Task goal -
Each line below from the one containing "Task: Click the chart" through the one containing "Viewport: 377px width, 229px height." should be output exactly as it stands, and no other line should appear.

Records shown -

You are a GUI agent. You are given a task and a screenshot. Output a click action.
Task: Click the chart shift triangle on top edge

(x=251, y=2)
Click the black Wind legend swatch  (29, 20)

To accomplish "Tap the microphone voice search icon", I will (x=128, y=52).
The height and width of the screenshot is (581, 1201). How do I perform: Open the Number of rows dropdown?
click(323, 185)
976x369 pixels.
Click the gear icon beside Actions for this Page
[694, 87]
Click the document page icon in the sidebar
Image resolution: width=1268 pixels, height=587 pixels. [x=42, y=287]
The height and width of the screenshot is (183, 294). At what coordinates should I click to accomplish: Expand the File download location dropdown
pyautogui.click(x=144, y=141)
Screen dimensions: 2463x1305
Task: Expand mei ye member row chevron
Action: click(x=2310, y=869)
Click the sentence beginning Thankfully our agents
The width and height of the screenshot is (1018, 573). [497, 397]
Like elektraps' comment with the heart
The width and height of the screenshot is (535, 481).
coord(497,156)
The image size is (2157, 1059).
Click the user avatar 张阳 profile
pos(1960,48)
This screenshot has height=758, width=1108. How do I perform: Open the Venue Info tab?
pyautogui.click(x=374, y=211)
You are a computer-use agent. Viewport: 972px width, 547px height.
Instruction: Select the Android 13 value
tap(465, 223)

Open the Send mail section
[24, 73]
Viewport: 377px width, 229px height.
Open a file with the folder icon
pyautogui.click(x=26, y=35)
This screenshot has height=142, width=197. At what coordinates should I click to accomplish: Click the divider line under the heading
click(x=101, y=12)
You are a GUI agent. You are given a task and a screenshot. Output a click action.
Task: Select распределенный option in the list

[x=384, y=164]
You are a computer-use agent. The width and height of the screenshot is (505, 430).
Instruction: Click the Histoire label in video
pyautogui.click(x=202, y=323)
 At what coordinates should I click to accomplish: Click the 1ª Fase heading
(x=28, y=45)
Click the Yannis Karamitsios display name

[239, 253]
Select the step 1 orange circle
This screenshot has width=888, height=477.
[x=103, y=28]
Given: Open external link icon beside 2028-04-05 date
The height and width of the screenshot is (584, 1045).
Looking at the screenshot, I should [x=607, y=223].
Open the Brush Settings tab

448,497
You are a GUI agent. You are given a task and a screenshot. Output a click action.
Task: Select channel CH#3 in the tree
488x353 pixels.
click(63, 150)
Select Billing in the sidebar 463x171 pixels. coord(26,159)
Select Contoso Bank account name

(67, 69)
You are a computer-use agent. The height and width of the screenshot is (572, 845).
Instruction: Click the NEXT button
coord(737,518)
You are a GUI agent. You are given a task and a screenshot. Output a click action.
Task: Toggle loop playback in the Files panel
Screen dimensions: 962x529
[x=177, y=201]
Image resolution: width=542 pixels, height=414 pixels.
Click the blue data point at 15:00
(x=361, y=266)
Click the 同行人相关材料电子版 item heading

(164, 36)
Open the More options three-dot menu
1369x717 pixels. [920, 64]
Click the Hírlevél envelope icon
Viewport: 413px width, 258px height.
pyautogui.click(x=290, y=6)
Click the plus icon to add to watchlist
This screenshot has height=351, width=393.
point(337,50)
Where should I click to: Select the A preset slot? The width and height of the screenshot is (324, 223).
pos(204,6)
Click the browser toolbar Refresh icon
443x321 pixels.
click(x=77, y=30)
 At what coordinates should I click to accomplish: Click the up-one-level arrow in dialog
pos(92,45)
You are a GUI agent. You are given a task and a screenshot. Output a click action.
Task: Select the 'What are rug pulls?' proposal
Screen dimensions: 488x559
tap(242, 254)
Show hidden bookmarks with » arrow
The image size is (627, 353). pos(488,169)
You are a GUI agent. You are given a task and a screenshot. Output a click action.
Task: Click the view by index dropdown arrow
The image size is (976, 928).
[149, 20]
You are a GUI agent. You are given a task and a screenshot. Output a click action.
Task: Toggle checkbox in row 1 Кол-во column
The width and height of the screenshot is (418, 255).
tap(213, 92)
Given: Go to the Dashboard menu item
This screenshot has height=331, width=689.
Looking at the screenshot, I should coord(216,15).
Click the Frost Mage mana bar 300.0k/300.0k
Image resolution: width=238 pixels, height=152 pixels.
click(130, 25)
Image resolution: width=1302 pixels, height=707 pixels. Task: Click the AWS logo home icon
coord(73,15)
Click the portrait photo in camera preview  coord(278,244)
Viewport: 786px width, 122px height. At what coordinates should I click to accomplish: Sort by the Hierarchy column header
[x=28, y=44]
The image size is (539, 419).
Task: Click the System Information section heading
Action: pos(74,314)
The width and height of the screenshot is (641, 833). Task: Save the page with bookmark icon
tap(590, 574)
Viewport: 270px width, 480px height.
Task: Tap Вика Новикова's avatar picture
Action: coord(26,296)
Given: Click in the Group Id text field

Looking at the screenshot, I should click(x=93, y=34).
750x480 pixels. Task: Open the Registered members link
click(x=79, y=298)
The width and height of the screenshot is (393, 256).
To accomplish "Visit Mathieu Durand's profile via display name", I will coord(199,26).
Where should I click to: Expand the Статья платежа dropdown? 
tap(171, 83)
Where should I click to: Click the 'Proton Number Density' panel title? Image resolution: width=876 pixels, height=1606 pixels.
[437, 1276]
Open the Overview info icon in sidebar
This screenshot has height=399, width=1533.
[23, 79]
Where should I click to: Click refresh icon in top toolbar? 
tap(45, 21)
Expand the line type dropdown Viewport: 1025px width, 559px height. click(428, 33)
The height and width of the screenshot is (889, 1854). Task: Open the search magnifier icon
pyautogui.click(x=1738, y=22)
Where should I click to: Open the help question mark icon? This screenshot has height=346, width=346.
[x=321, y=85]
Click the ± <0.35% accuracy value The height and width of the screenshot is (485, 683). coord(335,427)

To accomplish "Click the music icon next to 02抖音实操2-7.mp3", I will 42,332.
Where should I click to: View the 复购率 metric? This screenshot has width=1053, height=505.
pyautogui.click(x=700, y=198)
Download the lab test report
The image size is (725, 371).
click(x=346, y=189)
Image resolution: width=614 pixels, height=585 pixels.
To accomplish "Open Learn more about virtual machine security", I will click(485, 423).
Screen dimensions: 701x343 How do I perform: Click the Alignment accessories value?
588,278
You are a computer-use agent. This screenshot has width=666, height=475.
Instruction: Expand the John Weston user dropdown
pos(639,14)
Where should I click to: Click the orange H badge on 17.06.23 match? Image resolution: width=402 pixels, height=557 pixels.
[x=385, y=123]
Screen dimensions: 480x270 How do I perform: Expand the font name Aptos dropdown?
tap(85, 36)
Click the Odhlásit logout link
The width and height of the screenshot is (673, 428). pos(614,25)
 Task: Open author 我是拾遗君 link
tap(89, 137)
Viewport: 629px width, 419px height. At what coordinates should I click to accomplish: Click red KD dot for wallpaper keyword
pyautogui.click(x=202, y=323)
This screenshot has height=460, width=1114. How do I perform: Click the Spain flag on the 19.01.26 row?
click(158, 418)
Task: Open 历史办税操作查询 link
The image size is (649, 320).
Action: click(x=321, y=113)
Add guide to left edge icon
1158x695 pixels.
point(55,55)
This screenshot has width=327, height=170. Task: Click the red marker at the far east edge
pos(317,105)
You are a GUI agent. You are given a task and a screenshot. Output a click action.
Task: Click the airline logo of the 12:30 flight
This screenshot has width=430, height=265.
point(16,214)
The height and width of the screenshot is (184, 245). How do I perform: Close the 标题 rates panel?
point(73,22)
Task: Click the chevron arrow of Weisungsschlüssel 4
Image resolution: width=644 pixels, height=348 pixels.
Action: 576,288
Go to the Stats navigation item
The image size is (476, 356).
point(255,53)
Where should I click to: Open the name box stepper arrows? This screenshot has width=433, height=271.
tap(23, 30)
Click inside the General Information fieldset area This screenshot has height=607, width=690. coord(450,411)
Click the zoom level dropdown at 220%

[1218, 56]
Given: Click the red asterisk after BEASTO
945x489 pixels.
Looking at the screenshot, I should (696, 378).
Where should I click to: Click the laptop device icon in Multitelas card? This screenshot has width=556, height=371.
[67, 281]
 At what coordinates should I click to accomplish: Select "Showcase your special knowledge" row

Completed exercise -
Task: Click the chart shift triangle on top edge

(x=251, y=2)
Click the black Wind legend swatch  (29, 20)

To accomplish "Tap the microphone voice search icon", I will (x=128, y=52).
The height and width of the screenshot is (581, 1201). How do I perform: Open the Number of rows dropdown?
click(323, 185)
976x369 pixels.
Click the gear icon beside Actions for this Page
[694, 87]
Click the document page icon in the sidebar
Image resolution: width=1268 pixels, height=587 pixels. [x=42, y=287]
The height and width of the screenshot is (183, 294). At what coordinates should I click to accomplish: Expand the File download location dropdown
pyautogui.click(x=144, y=141)
Screen dimensions: 2463x1305
Task: Expand mei ye member row chevron
Action: click(x=2310, y=869)
Click the sentence beginning Thankfully our agents
The width and height of the screenshot is (1018, 573). [497, 397]
Like elektraps' comment with the heart
The width and height of the screenshot is (535, 481).
coord(497,156)
The image size is (2157, 1059).
Click the user avatar 张阳 profile
pos(1960,48)
This screenshot has height=758, width=1108. How do I perform: Open the Venue Info tab?
pyautogui.click(x=374, y=211)
You are a computer-use agent. Viewport: 972px width, 547px height.
Instruction: Select the Android 13 value
tap(465, 223)

Open the Send mail section
[24, 73]
Viewport: 377px width, 229px height.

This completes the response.